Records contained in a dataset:
<<<<

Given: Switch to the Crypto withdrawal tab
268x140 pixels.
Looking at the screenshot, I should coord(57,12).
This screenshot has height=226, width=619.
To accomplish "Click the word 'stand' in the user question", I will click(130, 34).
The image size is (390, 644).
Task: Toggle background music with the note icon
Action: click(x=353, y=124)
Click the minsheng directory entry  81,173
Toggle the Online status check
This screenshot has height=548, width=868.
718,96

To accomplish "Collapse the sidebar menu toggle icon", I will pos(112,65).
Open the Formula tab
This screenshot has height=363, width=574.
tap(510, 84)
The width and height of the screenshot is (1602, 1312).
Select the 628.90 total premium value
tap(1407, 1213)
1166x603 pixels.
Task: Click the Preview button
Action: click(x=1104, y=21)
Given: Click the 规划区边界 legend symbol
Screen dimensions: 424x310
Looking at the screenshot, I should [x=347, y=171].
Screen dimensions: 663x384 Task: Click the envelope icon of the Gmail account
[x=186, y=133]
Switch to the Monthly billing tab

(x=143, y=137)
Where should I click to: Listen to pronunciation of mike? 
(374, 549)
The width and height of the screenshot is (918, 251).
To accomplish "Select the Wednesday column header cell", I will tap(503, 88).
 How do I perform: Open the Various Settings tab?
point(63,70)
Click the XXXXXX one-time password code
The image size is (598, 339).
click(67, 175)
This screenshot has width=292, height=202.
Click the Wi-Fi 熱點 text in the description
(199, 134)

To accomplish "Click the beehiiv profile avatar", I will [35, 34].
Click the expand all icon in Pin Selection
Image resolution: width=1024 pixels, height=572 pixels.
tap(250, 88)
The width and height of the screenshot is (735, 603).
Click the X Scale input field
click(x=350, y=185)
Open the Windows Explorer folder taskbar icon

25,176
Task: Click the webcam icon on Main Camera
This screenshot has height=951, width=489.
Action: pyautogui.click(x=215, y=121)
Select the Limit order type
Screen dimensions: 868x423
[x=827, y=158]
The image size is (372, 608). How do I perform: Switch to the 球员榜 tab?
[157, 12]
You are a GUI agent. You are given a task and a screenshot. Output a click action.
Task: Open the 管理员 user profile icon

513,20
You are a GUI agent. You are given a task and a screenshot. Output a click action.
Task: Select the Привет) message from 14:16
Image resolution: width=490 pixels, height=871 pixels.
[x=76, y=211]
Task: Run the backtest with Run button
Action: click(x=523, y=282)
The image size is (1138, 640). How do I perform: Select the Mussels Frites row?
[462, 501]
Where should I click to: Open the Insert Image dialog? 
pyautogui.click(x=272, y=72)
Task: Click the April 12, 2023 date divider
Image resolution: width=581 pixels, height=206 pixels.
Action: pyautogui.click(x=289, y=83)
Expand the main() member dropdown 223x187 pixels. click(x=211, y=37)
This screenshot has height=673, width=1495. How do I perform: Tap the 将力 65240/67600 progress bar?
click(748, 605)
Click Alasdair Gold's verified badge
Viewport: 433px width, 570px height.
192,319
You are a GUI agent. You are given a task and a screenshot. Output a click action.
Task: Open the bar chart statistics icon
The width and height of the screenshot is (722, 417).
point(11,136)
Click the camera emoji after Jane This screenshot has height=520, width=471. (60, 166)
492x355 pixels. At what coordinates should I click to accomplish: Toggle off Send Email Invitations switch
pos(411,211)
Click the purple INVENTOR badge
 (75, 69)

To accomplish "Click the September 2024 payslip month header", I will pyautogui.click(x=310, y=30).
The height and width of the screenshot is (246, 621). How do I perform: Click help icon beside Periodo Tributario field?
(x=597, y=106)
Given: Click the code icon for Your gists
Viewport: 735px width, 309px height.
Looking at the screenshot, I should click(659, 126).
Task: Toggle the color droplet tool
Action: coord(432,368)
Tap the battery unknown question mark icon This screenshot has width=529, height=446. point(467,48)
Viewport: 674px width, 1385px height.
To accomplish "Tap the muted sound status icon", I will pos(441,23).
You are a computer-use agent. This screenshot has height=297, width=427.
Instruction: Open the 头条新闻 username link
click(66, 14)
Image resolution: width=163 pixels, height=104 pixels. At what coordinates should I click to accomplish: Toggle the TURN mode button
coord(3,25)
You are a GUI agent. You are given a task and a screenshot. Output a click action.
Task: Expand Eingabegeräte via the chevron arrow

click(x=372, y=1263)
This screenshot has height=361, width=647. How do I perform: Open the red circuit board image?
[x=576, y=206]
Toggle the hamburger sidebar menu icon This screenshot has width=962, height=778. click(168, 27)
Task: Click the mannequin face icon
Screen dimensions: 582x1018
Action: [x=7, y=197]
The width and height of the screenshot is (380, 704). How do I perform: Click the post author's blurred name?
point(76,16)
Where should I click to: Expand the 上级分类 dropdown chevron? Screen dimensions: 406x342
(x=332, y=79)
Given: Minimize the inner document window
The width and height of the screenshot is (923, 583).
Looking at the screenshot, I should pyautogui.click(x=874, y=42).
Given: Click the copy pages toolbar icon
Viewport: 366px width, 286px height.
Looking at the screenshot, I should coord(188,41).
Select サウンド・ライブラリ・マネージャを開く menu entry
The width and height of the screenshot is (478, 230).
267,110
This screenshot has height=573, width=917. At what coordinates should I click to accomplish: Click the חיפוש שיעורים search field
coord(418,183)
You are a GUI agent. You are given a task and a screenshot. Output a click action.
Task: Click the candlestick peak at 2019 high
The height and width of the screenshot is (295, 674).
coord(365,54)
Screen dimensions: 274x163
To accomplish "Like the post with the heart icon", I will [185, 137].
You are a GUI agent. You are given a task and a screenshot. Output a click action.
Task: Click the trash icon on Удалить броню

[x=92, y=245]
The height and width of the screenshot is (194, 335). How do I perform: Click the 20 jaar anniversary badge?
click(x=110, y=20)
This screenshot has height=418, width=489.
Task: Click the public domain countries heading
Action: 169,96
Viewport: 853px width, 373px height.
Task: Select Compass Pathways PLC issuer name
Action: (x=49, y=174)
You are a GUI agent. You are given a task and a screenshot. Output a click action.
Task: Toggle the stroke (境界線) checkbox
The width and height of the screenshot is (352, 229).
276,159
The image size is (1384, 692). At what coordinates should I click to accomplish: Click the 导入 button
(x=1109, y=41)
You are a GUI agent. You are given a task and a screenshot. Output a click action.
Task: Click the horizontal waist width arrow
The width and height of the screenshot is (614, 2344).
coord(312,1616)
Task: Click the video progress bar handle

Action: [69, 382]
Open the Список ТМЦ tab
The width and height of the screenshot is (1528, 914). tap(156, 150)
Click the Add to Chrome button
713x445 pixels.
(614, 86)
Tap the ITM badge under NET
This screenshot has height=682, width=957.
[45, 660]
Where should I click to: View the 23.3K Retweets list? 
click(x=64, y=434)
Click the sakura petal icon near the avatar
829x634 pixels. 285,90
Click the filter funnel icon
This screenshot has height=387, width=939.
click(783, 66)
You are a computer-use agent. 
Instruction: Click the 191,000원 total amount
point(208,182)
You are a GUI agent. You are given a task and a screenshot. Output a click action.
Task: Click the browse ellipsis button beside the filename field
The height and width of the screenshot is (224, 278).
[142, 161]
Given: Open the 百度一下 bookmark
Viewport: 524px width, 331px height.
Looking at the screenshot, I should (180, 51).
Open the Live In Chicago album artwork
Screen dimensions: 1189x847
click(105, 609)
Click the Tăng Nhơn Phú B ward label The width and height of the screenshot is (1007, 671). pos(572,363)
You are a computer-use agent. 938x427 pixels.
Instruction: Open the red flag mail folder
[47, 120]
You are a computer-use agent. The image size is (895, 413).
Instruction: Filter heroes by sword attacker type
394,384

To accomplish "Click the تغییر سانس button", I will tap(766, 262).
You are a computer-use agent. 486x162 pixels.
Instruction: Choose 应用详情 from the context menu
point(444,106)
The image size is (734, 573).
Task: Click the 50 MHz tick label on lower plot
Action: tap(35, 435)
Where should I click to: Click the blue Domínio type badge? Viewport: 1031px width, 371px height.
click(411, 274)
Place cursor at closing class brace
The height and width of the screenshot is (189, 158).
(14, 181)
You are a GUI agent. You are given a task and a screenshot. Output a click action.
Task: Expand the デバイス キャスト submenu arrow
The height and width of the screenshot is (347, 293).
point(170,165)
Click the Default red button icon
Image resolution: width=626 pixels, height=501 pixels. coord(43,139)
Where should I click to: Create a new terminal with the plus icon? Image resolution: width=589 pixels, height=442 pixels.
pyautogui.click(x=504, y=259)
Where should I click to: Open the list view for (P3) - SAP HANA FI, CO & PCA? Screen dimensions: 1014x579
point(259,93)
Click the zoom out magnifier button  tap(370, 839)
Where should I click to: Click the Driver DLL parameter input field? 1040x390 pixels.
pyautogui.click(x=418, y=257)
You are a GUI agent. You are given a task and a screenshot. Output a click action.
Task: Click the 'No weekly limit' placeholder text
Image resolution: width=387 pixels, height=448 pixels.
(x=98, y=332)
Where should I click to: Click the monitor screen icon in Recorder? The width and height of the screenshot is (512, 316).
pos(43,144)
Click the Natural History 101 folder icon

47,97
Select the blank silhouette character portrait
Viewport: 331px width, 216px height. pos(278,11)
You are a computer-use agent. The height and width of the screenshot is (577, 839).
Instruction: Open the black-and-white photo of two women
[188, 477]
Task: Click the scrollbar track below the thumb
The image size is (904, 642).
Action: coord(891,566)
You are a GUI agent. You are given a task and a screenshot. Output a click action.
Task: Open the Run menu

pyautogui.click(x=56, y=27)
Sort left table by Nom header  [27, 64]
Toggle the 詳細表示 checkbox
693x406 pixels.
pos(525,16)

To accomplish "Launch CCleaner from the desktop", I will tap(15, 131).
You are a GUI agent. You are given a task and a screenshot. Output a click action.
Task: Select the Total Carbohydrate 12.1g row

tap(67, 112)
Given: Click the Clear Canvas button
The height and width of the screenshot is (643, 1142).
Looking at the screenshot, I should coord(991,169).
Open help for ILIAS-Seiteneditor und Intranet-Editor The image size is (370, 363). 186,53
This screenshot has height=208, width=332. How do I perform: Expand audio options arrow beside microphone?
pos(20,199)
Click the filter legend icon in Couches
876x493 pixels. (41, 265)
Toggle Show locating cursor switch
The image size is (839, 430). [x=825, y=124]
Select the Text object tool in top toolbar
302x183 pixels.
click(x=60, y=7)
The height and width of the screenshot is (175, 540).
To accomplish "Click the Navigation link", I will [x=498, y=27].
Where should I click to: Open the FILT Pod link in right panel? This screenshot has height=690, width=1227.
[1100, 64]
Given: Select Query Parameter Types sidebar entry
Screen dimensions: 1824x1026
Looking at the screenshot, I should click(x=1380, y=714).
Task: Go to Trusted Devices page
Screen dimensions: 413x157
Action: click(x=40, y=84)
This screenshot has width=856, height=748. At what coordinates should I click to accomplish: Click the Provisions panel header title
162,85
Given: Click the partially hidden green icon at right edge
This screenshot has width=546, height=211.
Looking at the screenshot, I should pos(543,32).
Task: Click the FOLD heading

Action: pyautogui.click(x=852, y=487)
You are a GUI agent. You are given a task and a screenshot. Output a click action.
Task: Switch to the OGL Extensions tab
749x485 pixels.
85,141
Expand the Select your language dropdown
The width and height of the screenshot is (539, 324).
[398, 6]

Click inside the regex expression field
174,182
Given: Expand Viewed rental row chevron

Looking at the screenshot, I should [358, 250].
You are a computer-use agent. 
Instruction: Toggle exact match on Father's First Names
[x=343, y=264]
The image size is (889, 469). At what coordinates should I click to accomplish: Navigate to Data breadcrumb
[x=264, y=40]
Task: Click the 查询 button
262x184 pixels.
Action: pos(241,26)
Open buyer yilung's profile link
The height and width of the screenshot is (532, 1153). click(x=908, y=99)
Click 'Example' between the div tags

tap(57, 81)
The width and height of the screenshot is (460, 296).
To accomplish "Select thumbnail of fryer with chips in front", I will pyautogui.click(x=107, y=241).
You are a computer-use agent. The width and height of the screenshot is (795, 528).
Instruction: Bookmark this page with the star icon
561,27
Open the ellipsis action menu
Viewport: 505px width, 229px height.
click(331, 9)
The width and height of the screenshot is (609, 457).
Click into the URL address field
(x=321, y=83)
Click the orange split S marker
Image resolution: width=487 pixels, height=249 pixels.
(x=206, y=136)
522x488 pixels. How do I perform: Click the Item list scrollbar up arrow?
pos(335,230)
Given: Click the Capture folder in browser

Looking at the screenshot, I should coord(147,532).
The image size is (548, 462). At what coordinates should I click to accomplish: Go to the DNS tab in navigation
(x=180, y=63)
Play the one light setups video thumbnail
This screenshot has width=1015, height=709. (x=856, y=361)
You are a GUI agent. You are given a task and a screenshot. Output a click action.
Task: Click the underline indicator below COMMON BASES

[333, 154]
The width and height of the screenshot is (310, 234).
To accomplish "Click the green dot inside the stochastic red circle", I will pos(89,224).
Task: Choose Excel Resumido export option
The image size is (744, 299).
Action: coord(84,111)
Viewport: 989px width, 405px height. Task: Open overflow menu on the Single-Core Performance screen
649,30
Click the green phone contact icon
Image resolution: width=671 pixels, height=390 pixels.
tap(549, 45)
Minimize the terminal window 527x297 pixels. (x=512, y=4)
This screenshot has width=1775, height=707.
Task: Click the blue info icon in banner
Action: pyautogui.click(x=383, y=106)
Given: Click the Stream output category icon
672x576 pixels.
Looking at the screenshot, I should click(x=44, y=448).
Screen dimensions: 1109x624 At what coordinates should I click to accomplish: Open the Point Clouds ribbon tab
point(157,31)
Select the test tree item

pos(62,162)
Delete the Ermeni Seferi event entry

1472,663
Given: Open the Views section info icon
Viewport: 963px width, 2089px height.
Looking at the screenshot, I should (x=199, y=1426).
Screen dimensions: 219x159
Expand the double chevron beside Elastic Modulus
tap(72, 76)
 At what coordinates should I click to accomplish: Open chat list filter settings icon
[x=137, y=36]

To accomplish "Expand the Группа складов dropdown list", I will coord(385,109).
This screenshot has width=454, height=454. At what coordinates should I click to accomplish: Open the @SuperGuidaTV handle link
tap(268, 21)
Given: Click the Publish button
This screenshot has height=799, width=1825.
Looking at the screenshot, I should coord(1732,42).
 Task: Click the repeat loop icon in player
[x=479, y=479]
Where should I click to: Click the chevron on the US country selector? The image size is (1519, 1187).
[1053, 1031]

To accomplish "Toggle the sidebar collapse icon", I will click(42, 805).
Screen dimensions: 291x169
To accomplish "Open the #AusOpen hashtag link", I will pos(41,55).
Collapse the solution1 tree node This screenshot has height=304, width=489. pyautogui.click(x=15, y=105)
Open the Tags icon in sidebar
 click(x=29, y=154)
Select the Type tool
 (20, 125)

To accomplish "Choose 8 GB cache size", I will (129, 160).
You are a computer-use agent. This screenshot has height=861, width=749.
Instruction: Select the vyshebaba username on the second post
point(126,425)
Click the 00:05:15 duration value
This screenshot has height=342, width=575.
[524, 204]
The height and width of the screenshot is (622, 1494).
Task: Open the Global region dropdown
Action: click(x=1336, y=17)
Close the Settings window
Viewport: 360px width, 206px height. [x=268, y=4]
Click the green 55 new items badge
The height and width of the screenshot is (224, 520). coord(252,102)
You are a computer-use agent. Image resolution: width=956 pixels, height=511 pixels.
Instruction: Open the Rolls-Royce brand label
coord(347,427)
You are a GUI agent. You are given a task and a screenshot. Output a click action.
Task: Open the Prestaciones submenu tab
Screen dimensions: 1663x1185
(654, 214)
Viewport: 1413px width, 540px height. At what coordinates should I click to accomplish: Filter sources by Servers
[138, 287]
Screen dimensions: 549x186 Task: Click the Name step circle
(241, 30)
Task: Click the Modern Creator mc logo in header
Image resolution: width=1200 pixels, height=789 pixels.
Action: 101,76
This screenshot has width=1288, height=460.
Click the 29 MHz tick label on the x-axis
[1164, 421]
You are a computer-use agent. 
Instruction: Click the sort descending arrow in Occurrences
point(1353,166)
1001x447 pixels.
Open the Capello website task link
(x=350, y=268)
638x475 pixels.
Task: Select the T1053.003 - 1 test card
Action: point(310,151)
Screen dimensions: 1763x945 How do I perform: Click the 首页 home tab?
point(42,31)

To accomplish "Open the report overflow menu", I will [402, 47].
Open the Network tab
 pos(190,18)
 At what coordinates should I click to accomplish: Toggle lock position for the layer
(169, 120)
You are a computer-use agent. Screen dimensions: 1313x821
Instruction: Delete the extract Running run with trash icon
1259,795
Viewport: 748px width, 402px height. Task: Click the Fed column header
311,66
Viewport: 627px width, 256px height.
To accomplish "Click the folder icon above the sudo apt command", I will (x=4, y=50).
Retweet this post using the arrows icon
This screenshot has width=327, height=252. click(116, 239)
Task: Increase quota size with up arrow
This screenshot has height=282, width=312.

>>>>

- [PROBLEM DESCRIPTION]
In the records above, how many lines include "toolbar"? Reply only with the number.

- [WRITTEN ANSWER]
2